Given a root node reference of a BST and a key, delete the node with the given key in the BST. Return the root node reference (possibly updated) of the BST. The deletion can be divided into two stages:

  1. Search for a node to remove.
  2. If the node is found, delete the node.

Example 1:

Input: root = [5,3,6,2,4,null,7], key = 3 Output: [5,4,6,2,null,null,7] Explanation: Given key to delete is 3. So we find the node with value 3 and delete it. One valid answer is [5,4,6,2,null,null,7], shown in the above BST. Please notice that another valid answer is [5,2,6,null,4,null,7] and it's also accepted.

Example 2:

Input: root = [5,3,6,2,4,null,7], key = 0 Output: [5,3,6,2,4,null,7] Explanation: The tree does not contain a node with value = 0.

Example 3:

Input: root = [], key = 0 Output: []

Constraints:

The number of nodes in the tree is in the range [0, 10^4]. -10^5 <= Node.val <= 10^5 Each node has a unique value. root is a valid binary search tree. -10^5 <= key <= 10^5

Follow up: Could you solve it with time complexity O(height of tree)?

Solution


Naive Solution: Recursively Search and Replace (O(n) time, O(n) space)

One straightforward approach is to recursively traverse the BST, locate the node with the key to be deleted, and then handle the deletion based on the node's children.

  1. Search: Traverse the BST to find the node with the target key. If the key is smaller than the current node's value, go left. If it's larger, go right. If the key matches, proceed to the deletion step.
  2. Deletion:
    • Case 1: Node has no children (leaf node): Simply remove the node.
    • Case 2: Node has one child: Replace the node with its child.
    • Case 3: Node has two children: Find the inorder successor (minimum node in the right subtree) or inorder predecessor (maximum node in the left subtree). Replace the node's value with the successor/predecessor's value, then delete the successor/predecessor from its original position.

Big O Analysis:

  • Time Complexity: O(n) in the worst case, where n is the number of nodes (if the tree is highly skewed).
  • Space Complexity: O(n) in the worst case due to the recursive call stack.

Code (Python):

class TreeNode:
    def __init__(self, val=0, left=None, right=None):
        self.val = val
        self.left = left
        self.right = right

def deleteNode(root, key):
    if not root:
        return None

    if key < root.val:
        root.left = deleteNode(root.left, key)
    elif key > root.val:
        root.right = deleteNode(root.right, key)
    else:
        # Node found, perform deletion
        if not root.left:
            return root.right
        elif not root.right:
            return root.left
        
        # Node has two children
        # Find inorder successor (minimum in the right subtree)
        successor = find_min(root.right)
        root.val = successor.val
        root.right = deleteNode(root.right, successor.val)

    return root

def find_min(node):
    while node.left:
        node = node.left
    return node

Optimal Solution: Iterative with O(height) Complexity

To achieve O(height) time complexity, where height is the height of the BST, we can use an iterative approach.

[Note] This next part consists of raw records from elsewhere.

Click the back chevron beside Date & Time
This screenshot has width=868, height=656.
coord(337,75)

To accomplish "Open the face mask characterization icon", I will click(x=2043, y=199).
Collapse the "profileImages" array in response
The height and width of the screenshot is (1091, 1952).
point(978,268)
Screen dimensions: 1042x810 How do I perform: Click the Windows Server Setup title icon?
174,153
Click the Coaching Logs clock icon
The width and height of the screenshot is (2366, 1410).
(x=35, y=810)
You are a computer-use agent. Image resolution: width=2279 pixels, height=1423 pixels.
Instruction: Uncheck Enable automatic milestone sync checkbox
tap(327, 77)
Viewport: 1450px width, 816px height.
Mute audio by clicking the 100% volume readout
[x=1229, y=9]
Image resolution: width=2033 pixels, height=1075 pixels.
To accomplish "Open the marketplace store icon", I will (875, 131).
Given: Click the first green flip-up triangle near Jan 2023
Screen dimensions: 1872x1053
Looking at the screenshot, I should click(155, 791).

  1. Search: Iteratively traverse the BST to find the node to delete. Keep track of the parent of the node to be deleted.
  2. Deletion:
    • Case 1: Node has no children (leaf node): Update the parent's child pointer to None.
    • Case 2: Node has one child: Update the parent's child pointer to point to the node's child.
    • Case 3: Node has two children: Find the inorder successor (minimum node in the right subtree) or inorder predecessor (maximum node in the left subtree). Replace the node's value with the successor/predecessor's value, then delete the successor/predecessor from its original position. This deletion can be done iteratively, as the successor will have at most one child.

Big O Analysis:

  • Time Complexity: O(height) in the average and best case, O(n) in the worst case (skewed tree).
  • Space Complexity: O(1) - iterative approach uses constant extra space.

Edge Cases:

  • Empty Tree: If the input root is None, return None.
  • Key Not Found: If the key is not present in the tree, the tree remains unchanged, so return the original root.
  • Deleting the Root: If the node to be deleted is the root node, the logic needs to handle updating the root pointer correctly.

Code (Python):

class TreeNode:
    def __init__(self, val=0, left=None, right=None):
        self.val = val
        self.left = left
        self.right = right

def deleteNode(root, key):
    if not root:
        return None

    curr = root
    parent = None

    # Find the node to delete and its parent
    while curr and curr.val != key:
        parent = curr
        if key < curr.val:
            curr = curr.left
        else:
            curr = curr.right

    # Key not found
    if not curr:
        return root

    # Case 1: Node has no children
    if not curr.left and not curr.right:
        if not parent:
            return None  # Deleting the root node
        if curr == parent.left:
            parent.left = None
        else:
            parent.right = None

    # Case 2: Node has one child
    elif not curr.left or not curr.right:
        child = curr.left if curr.left else curr.right
        if not parent:
            return child  # Deleting the root node
        if curr == parent.left:
            parent.left = child
        else:
            parent.right = child

    # Case 3: Node has two children
    else:
        # Find inorder successor (minimum in the right subtree)
        successor = find_min(curr.right)
        curr.val = successor.val
        # Delete the successor (which has at most one child)
        curr.right = deleteNode(curr.right, successor.val)

    return root

def find_min(node):
    while node.left:
        node = node.left
    return node